* Exercise requirements:
Out of the lines below, please list those that hold the string "Insert".

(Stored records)

↓

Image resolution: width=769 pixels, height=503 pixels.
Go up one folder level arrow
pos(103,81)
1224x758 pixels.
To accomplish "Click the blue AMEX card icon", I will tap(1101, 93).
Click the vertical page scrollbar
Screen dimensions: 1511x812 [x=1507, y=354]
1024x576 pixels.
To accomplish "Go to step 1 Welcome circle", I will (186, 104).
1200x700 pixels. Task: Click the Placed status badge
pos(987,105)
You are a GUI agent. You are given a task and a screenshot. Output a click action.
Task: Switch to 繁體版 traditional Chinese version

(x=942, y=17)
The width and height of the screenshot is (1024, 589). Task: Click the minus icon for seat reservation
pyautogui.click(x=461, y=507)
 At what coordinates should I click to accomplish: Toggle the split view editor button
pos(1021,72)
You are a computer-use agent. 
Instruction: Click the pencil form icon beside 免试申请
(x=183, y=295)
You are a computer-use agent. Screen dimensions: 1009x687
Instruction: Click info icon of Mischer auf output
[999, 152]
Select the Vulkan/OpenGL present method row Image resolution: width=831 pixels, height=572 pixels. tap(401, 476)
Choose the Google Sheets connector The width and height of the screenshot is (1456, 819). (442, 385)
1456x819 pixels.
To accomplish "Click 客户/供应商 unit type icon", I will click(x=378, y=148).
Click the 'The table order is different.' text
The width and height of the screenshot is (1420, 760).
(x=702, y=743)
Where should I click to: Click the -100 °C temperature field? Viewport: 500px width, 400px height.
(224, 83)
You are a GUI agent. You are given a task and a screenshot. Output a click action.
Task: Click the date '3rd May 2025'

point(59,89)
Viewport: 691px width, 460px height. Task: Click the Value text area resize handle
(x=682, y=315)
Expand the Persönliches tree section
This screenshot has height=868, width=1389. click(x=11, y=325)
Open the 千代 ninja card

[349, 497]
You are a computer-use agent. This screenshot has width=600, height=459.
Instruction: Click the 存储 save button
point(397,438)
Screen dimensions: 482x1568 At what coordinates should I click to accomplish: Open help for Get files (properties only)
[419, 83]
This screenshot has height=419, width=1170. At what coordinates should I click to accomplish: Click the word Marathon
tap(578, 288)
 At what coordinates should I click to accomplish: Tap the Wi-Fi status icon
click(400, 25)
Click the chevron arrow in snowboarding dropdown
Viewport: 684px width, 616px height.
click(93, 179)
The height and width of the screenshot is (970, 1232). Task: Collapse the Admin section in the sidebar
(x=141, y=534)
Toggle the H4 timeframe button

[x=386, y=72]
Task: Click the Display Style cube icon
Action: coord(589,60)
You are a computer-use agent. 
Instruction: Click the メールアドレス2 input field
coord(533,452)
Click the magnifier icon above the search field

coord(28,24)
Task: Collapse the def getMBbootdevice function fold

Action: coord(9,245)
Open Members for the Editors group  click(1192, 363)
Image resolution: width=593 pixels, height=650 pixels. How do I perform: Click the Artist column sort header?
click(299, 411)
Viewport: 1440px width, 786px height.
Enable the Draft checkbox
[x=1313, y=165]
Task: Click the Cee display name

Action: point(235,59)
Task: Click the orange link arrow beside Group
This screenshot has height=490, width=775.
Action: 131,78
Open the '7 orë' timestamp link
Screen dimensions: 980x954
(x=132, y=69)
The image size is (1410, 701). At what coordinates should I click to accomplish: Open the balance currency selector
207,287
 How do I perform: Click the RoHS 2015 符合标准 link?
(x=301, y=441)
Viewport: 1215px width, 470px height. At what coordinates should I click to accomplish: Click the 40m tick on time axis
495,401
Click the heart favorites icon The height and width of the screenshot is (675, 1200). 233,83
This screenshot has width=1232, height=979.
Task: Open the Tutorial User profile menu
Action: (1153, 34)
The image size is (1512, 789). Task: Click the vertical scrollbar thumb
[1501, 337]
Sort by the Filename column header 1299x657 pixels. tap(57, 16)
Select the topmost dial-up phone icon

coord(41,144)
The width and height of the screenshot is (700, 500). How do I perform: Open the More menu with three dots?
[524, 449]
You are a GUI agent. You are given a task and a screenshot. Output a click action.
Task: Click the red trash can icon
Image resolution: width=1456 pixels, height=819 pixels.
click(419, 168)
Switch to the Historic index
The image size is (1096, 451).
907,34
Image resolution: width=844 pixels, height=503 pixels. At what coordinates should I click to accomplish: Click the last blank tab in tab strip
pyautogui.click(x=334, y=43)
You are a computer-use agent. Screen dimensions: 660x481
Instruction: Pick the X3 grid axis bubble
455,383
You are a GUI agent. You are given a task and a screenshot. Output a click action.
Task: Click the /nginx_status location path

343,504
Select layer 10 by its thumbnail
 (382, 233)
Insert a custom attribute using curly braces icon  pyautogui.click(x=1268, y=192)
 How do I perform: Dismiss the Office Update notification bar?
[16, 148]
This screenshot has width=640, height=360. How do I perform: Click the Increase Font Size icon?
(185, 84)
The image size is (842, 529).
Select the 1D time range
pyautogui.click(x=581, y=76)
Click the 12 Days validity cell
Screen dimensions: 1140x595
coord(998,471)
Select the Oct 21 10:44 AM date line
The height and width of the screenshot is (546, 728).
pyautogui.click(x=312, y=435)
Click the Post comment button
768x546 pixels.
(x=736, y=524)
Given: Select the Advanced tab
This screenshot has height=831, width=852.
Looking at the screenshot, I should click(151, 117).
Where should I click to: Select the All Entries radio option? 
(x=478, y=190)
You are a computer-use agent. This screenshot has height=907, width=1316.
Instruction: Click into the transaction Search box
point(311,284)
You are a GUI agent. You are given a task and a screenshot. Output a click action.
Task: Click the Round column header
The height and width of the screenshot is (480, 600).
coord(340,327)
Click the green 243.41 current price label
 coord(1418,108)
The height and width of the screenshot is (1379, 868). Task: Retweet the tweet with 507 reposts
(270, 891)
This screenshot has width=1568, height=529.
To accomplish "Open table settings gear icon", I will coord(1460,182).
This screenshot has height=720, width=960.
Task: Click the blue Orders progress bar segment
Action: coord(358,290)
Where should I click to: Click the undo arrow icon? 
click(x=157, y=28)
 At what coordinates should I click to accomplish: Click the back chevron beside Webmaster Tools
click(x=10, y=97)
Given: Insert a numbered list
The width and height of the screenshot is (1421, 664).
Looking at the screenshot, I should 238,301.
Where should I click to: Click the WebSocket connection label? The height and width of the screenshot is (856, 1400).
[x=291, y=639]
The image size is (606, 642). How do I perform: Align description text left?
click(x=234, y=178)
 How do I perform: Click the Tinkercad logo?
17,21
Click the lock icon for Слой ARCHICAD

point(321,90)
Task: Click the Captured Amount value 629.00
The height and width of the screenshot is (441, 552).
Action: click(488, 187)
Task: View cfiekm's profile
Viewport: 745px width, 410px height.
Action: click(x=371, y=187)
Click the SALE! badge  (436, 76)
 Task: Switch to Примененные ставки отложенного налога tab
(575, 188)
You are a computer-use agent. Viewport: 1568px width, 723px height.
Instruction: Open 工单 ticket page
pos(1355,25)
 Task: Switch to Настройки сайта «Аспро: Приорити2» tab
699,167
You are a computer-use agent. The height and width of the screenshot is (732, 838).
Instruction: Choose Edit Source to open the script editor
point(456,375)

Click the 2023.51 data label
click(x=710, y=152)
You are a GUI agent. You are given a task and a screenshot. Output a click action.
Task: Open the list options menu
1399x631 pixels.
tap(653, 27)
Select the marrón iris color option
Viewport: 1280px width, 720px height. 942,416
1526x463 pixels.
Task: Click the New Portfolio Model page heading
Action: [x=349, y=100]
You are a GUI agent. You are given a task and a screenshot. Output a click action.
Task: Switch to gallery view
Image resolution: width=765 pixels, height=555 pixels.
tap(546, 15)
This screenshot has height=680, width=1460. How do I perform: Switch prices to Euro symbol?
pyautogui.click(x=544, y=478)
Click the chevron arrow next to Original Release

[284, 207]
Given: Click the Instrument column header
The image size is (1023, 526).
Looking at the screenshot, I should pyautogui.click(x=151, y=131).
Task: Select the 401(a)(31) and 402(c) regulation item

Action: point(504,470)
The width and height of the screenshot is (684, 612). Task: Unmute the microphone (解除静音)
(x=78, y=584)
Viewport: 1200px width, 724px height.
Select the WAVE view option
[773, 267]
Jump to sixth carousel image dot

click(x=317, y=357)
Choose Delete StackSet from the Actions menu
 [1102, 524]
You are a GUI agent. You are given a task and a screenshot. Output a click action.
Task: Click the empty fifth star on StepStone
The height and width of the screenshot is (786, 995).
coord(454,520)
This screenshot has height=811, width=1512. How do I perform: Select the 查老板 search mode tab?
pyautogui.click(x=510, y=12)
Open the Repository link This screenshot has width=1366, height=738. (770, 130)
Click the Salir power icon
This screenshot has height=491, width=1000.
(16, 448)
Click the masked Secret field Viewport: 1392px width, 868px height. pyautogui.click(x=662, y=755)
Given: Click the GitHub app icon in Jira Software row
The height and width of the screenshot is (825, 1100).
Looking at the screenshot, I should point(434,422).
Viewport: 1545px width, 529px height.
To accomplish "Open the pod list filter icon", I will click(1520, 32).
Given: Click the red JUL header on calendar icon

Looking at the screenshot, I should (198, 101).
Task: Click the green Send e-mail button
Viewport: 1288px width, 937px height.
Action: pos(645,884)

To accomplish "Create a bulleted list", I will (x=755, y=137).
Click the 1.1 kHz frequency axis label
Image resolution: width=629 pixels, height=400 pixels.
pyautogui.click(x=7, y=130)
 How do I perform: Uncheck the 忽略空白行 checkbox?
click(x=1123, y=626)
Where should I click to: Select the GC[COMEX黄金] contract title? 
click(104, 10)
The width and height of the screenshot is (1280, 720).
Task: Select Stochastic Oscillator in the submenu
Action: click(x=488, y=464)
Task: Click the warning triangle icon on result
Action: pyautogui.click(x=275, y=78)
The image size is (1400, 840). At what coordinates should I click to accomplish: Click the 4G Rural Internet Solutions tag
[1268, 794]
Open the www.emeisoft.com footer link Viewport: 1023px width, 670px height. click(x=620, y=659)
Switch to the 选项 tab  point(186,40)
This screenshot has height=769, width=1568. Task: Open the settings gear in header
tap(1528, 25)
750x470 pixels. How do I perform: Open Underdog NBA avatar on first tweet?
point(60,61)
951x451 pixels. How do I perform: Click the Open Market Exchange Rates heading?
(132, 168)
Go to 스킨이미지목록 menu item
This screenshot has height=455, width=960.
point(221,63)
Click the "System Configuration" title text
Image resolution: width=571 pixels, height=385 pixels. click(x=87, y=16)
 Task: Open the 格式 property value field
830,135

↑

* Exercise answer:
Insert a custom attribute using curly braces icon  pyautogui.click(x=1268, y=192)
Given: Insert a numbered list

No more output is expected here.